From Claudio Borio and others.
The hitherto unsuspected villain in this story is the misallocation of resources – in our case, labour – during the credit boom and its long post-crisis shadow. More generally, the findings support the view that the disappointing developments we have been witnessing may be the result of a major financial boom and bust that has left long-lasting scars on the economic tissue (e.g. BIS 2014, Borio 2014, Borio and Disyatat 2014, Rogoff 2015) rather than the reflection of a structural, deep-seated weakness in aggregate demand.
Pointer from Tyler Cowen.
Yes, this seems to support PSST, but they use methods that are of a sort that I cannot endorse. I do not think that “aggregate” productivity growth is well measured to begin with, and then when you try to decompose that into smaller pieces, you really lose me. Another way of putting this is that aggregate productivity is a concept borrowed from the model of the economy as a GDP factory. If your conclusion is that reallocation of resources matters for economic performance, then that suggests that the GDP factory is not a good model, which in turn makes your methods suspect.
By the way, there will be some discussion of PSST in a podcast I did with Russ Roberts that will come out in a few weeks, which in turn is about my forthcoming book, Specialization and Trade, which will come out early this summer. Meanwhile, you will find relevant papers here.
Is Specialization and Trade available for pre-order?
I still can’t understand what “structural aggregate demand” is other than a swag fudge factor and circular reasoning: spending is down because spending is down. Sounds like a confidence game to me.
The connection of misallocation with credit booms in particular sounds more specifically Austrian than it does general PSST.
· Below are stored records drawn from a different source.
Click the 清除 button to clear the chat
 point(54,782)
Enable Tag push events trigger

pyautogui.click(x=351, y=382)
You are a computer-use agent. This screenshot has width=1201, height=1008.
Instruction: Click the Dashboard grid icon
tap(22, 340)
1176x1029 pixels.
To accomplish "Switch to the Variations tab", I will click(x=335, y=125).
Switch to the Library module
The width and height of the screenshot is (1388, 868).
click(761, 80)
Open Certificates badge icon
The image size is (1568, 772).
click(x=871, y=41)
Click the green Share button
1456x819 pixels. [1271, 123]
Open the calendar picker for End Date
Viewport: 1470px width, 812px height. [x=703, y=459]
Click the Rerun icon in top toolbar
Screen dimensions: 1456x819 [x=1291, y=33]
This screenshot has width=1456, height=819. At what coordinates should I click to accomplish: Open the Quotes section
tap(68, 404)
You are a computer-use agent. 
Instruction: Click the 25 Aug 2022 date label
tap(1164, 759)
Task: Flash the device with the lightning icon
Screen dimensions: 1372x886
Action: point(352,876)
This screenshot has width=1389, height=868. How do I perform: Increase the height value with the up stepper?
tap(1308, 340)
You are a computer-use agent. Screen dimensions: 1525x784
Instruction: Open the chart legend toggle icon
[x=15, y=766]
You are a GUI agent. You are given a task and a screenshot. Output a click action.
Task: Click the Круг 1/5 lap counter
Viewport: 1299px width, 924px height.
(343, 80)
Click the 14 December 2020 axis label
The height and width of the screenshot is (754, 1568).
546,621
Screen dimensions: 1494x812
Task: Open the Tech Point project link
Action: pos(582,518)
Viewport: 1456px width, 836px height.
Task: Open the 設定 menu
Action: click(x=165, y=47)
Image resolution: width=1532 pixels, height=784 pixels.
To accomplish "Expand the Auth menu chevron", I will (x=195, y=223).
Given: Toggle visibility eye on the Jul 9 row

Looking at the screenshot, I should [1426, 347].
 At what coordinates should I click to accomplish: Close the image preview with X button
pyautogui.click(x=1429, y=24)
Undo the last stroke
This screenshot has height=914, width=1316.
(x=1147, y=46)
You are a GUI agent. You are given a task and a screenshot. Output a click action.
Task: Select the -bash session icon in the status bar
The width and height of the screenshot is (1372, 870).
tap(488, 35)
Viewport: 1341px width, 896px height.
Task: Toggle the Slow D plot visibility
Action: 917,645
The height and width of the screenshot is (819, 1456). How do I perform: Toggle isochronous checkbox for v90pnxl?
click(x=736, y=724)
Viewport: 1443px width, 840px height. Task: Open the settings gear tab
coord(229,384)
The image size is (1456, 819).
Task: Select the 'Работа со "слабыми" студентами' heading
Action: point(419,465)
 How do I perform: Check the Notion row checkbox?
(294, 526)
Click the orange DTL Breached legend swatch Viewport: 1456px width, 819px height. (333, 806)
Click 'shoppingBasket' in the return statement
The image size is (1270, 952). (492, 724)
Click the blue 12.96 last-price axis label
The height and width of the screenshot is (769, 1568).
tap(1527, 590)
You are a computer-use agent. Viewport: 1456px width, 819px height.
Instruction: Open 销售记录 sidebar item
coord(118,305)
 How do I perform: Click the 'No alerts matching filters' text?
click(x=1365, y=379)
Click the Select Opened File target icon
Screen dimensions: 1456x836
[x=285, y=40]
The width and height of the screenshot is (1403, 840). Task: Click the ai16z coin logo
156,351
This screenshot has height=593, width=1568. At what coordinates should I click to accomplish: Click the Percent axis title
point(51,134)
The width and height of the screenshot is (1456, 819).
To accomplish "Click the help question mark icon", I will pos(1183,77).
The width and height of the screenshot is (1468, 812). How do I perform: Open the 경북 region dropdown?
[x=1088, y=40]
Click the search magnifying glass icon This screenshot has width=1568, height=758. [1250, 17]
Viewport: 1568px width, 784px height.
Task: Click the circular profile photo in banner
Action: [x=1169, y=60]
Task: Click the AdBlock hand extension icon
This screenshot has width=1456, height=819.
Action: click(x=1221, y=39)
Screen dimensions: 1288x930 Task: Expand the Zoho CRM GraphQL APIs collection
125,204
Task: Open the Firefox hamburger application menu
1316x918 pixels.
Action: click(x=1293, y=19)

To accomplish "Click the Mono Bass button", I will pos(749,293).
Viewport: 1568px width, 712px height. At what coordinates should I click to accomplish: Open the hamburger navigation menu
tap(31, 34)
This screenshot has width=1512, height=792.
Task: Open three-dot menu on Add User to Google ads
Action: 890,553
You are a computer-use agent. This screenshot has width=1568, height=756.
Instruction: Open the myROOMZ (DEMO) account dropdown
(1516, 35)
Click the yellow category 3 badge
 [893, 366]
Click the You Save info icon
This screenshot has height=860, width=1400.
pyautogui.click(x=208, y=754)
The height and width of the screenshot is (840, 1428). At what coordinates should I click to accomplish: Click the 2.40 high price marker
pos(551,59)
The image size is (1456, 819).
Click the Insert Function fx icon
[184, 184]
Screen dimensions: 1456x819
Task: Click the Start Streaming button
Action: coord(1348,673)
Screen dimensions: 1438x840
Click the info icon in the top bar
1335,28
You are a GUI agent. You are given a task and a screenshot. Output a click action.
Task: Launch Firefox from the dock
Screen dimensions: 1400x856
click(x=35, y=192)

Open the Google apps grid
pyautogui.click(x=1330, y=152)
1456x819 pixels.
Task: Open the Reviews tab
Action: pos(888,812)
Well, I know what I have to write now.
When I saw this item in Cowen’s blog I immediately thought of you, and I share your doubts about their methods. It also made me think about the difference between your PSST and the Austrian theory of the business cycle. If I understand it correctly, the need for a major restructuring of patterns of specialization and trade can be created by the Austrian mechanism, but you would allow other causes such as major changes in technology, institutions (North), and attitudes (McCloskey).
This is false in America. Go to google news and search “construction shortage.” The shortage is of workers, who left the industry in droves during the housing collapse. Also, would-be workers did not do the apprenticeships and get the practice they need to be skilled tradesmen. Now construction wages are rising quickly, as are rents and home prices. Construction is returning to levels from before the collapse, especially for multifamily.
This is what you would expect from a mainstream aggregate supply/demand story with frictions. Are we in another misallocation era now? It’s happening exactly as inflation starts catching up to target and unemployment has come down a lot. The easiest explanation is that there was a big collapse in AD, and now it has rebounded. The new pattern of specialization and trade looks like the old pattern, except with more multifamily and less single-family, but those don’t have very different skillsets.
“The easiest explanation is that there was a big collapse in AD,”
Those are the easiest words,to parrot, but they aren’t an explanation. Of course things overshoot. You can’t seriously believe the original trend was sustainable.
Is there a serious reference that presents AD as a theory of the crisis?